End-products of lipid peroxidation may be mutagenic and carcinogenic. For instance, the end-product MDA reacts with deoxyadenosine and deoxyguanosine in DNA, forming DNA adducts to them, primarily M_{1}G.

Reactive aldehydes can also form Michael adducts or Schiff bases with thiol or amine groups in amino acid side chains. Thus, they are able to inactivate sensitive proteins through electrophilic stress.

The toxicity of lipid hydroperoxides to animals is best illustrated by the lethal phenotype of glutathione peroxidase 4 (GPX4) knockout mice. These animals do not survive past embryonic day 8, indicating that the removal of lipid hydroperoxides is essential for mammalian life.

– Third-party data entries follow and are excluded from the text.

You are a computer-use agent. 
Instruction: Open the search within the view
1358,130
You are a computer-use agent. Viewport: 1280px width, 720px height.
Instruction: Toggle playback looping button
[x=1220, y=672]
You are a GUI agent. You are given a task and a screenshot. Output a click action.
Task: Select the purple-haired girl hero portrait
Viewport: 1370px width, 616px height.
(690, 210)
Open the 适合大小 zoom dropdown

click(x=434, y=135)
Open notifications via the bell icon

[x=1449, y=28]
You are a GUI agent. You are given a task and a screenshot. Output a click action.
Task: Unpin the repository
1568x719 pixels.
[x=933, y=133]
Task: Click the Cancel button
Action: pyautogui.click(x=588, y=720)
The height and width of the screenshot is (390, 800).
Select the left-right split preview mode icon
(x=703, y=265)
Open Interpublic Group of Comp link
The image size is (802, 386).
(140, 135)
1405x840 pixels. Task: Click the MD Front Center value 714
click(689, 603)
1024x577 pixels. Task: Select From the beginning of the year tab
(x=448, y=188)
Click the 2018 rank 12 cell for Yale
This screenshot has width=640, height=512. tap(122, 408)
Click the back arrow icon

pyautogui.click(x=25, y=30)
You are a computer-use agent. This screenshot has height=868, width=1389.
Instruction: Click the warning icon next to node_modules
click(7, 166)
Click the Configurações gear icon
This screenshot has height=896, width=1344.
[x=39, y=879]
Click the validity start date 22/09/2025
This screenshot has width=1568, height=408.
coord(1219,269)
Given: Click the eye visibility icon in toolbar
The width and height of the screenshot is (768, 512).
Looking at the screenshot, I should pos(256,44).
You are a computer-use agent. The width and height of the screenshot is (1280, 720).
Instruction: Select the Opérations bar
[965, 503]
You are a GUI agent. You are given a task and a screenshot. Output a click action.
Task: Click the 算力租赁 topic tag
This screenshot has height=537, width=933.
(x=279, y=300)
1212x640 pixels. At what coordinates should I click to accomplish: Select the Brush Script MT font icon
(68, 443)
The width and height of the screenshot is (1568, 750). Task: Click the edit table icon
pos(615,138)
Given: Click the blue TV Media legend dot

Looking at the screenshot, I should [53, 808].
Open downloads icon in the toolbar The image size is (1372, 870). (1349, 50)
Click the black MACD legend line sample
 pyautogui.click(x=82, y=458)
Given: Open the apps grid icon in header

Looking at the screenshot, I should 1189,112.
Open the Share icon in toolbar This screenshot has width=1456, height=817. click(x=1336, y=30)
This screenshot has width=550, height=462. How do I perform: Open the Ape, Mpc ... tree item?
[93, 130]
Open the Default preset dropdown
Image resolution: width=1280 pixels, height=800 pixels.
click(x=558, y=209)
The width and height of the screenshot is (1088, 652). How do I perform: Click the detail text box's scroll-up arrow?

It is unclear whether dietary lipid peroxides are bioavailable and play a role in disease, as a healthy human body has protective mechanisms in place against such hazards.

== Tests ==
Certain diagnostic tests are available for the quantification of the end-products of lipid peroxidation, to be specific, malondialdehyde (MDA). The most commonly used test is called a TBARS Assay (thiobarbituric acid reactive substances assay). Thiobarbituric acid reacts with malondialdehyde to yield a fluorescent product. However, there are other sources of malondialdehyde, so this test is not completely specific for lipid peroxidation.